My favorite part of the sqlite3 design choice in Mongrel2 is the fact that the bikeshedders have latched onto it and waste their energy there. I thought they'd be wasting time with the ternary search tree but I guess that's too much computer science for the average bikeshedder. Nope, it's gotta be the config file.

A really funny thing that comes out of this, is summarized by this statement from Chris Stucchio:

I don't agree with all your choices, particularly sqlite for the configuration. I would have preferred something more human readable and more git friendly.

Odd, I mean, I put the configuration files in fossil all the time. I'm confused, is git just not able to store text files. Hmm. Let me check.

/me puts the config files in git.

Yep, works the same. Config files in git. Right there. Hmm, I don't get it.

The reason people have this fear of "not being able to put the config in git is apparently this bizarre paranoia of Ninjas. I summarized it in ticket 9e57f999d5 where we plan to create the Ninja Proof Configuration:

Determined this scenario:
1. You hire ninjas who secretly want to destroy your company.
2. Late at night, these ninjas go onto your servers where mongrel2 is
running, and they inject SQL queries directly into the config that fixes
problems, but they don't update the mongrel2.conf to reflect these
changes.  Their master plan is to wait until you have a problem and then
when you update the db from the mongrel2.conf *bam* your whole site goes
down because you don't have the changes they put in recently via SQL.
Devious. Brilliant.
3. To prevent this from happening, and you know actually it'd be useful
for a few other reasons, we need a "m2sh diff".  You would give it a
-db, a -config like normal, but it would compare what it knows about the
config to what's in the database and report any differences.
Then people can do this:
"OMG NINJAS!"
"Quick update the site it's down!"
"Holy crap, what if they changed the config when we weren't looking?"
"I know, I'll run m2sh diff and see if they've been sabotaging our site
with fixes that we don't know about."
"Aha! they have! Those bastards."

Yes, quite literally people want to have a text file be the only thing Mongrel2 uses to configure itself because they are worried that bad evil sysadmins will use SQL directly to sqlite3 to make hidden configurations. It's even more stupid because no matter where or how you store your configs, a bad sysadmin will still screw this up. Putting them in git doesn't solve the problem at all, and recovery from the problem is the same involving updating from git and regenerate the deployment.

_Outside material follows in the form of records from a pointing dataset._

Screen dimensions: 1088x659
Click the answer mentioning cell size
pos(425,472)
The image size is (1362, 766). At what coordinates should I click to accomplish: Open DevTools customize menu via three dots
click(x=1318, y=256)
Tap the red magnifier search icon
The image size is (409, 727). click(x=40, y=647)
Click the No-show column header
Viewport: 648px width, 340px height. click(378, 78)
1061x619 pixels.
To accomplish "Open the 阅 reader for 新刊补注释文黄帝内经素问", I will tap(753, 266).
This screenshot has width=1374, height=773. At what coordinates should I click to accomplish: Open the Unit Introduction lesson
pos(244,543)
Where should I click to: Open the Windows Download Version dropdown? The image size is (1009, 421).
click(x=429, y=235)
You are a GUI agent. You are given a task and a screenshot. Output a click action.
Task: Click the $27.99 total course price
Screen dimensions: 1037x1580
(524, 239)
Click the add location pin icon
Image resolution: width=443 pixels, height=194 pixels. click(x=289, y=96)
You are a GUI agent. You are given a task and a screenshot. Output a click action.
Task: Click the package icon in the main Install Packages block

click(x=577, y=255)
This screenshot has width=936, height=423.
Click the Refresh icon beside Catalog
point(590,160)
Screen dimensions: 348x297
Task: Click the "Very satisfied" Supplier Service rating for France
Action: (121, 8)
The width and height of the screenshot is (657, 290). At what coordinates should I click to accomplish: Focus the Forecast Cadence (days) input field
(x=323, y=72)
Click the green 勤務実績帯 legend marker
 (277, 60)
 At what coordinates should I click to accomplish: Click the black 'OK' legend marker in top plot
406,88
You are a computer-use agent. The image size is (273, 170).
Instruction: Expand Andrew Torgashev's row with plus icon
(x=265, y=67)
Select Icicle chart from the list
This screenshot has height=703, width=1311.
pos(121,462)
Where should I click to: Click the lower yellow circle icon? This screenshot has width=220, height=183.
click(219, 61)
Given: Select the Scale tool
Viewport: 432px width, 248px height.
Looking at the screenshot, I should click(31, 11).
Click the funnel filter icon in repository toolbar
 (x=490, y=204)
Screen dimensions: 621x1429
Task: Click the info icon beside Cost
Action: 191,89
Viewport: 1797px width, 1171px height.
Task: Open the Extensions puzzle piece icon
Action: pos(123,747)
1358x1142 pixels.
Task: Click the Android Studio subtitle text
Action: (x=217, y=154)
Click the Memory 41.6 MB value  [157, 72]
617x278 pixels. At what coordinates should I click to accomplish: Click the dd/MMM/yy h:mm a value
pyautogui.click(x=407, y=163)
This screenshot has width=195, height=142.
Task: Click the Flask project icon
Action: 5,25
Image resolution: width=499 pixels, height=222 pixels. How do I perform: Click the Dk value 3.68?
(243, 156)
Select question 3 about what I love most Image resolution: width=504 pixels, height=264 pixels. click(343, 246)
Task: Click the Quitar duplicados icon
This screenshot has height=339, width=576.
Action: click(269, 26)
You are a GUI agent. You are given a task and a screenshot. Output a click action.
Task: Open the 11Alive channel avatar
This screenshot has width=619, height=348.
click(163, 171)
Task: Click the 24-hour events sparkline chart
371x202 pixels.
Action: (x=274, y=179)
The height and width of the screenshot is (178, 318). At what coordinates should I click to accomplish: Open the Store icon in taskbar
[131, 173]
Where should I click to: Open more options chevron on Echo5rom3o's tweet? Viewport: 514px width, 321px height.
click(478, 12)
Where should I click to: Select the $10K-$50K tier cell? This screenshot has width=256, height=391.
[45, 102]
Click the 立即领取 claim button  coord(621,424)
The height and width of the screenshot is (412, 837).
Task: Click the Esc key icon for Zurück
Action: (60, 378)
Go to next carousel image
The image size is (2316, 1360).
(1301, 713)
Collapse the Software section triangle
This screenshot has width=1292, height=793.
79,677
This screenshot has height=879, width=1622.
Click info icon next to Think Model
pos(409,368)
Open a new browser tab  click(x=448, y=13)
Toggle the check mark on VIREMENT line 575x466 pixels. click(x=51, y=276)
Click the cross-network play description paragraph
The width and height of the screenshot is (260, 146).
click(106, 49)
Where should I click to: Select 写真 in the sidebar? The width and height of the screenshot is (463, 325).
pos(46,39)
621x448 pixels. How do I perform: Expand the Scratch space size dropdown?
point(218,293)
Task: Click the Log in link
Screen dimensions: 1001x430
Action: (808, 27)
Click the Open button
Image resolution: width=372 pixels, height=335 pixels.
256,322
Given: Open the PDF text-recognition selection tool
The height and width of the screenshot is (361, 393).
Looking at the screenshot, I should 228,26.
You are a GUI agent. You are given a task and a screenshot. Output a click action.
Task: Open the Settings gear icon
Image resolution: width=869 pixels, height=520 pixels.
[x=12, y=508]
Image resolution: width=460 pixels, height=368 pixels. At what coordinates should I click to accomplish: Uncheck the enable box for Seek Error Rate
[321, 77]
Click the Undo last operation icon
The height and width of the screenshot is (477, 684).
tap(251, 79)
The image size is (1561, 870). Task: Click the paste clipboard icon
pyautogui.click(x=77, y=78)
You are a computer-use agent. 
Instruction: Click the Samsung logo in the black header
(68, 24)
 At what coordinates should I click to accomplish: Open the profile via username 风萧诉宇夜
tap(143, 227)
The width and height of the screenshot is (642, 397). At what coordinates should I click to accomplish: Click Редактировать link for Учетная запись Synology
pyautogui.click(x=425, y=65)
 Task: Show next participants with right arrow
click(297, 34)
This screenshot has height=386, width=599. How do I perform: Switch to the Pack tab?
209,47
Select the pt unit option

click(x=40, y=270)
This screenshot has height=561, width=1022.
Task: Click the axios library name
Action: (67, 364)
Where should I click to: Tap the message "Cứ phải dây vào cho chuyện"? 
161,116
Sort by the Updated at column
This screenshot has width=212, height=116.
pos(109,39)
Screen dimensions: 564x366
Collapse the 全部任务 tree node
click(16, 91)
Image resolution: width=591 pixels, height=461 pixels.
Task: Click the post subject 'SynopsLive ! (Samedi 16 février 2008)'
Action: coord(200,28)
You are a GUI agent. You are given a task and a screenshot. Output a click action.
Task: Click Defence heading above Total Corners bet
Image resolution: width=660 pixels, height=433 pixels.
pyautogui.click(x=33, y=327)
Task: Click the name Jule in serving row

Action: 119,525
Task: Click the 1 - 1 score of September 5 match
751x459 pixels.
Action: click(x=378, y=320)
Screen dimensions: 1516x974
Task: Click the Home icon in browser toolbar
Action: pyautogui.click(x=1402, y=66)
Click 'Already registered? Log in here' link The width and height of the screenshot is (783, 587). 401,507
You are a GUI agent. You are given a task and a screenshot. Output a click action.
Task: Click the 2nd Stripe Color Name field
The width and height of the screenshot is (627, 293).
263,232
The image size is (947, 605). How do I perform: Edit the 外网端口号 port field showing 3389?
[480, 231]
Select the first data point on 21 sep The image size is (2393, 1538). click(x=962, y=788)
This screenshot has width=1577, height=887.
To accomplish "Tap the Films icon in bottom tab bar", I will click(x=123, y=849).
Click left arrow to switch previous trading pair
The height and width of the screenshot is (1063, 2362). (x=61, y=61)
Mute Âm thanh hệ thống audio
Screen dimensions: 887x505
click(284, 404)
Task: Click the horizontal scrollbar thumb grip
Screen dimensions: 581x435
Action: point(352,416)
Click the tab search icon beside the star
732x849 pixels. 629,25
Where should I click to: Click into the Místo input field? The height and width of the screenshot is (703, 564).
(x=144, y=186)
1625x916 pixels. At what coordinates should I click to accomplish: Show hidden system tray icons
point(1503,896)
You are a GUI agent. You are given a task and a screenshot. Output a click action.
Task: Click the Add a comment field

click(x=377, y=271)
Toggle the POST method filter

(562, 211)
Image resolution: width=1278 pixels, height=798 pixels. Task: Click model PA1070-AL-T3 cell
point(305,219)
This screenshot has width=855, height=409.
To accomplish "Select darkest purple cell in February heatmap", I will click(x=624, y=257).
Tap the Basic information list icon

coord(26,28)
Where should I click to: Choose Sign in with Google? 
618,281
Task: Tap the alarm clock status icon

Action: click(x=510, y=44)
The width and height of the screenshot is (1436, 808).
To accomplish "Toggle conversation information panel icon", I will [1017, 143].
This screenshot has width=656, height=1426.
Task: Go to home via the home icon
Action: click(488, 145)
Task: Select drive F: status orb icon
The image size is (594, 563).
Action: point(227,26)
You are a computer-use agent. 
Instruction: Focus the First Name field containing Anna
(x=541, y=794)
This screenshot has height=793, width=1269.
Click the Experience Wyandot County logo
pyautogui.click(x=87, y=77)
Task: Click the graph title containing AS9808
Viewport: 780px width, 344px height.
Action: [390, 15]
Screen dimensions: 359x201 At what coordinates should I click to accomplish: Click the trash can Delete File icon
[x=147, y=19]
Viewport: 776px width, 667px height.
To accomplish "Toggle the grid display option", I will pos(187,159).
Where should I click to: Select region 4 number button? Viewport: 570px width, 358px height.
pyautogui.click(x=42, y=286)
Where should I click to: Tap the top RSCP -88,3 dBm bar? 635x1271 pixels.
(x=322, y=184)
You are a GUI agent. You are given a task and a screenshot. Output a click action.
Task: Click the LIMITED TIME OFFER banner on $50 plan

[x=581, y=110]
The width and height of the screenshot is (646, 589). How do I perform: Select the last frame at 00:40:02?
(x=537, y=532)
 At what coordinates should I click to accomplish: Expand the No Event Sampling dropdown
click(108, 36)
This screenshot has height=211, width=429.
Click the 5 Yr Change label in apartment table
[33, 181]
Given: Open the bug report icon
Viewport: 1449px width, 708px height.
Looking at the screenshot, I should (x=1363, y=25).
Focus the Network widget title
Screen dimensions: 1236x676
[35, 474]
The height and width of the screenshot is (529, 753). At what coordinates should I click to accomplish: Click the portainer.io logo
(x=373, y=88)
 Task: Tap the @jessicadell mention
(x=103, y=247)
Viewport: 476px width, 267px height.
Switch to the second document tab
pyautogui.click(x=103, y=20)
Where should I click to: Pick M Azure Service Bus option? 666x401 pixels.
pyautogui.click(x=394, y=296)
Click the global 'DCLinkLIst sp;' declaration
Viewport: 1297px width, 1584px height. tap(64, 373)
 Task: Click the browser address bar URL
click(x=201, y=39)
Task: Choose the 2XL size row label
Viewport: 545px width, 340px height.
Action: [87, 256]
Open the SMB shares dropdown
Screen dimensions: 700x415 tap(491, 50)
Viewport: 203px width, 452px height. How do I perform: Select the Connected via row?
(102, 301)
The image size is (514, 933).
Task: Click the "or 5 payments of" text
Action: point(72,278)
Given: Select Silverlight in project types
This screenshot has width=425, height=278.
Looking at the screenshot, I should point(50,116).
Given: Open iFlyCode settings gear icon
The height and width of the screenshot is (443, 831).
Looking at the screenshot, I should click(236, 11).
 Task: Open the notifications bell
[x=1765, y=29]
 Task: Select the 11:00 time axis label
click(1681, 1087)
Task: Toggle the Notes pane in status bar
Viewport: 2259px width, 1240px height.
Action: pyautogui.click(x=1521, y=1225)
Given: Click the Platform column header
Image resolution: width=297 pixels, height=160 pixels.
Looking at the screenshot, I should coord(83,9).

But, this just boggles the mind. What kind of shop are people running where:

1. You don't trust the people working for you this much, or
2. You have people this completely idiotic working for you that you can't fire?

Think about it like that. You have people who actually think that some asshole is going to go onto a box, use SQL to "backdoor" a config change in, skip using the easier config file we've created, and then not update the config file to reflect the changes. People actually believe that lazy sysadmins will go to this great of a length to make their jobs harder.

Alright I'll give you that, sure let's say you've got some asshat who's like this. You can't fire him? Reprimand? If he didn't have this he'd find some other way to screw up your day. Why not get rid of him? Oh that's right, your company is so totally screwed up that you hired this guy in the first place, gave him access to trusted systems, and then when he totally and completely screws the pooch you can't fire him.

I'm sorry people, but if your house is so completely fucked that you have this problem, then no amount of technological engineering will ever help you. You are absolutely and totally screwed.

P.S.

Chris, thanks for helping, you're awesome man. Very well written explanation of what someone wants, with code, and I totally get where you're coming from. This post was not directed at you.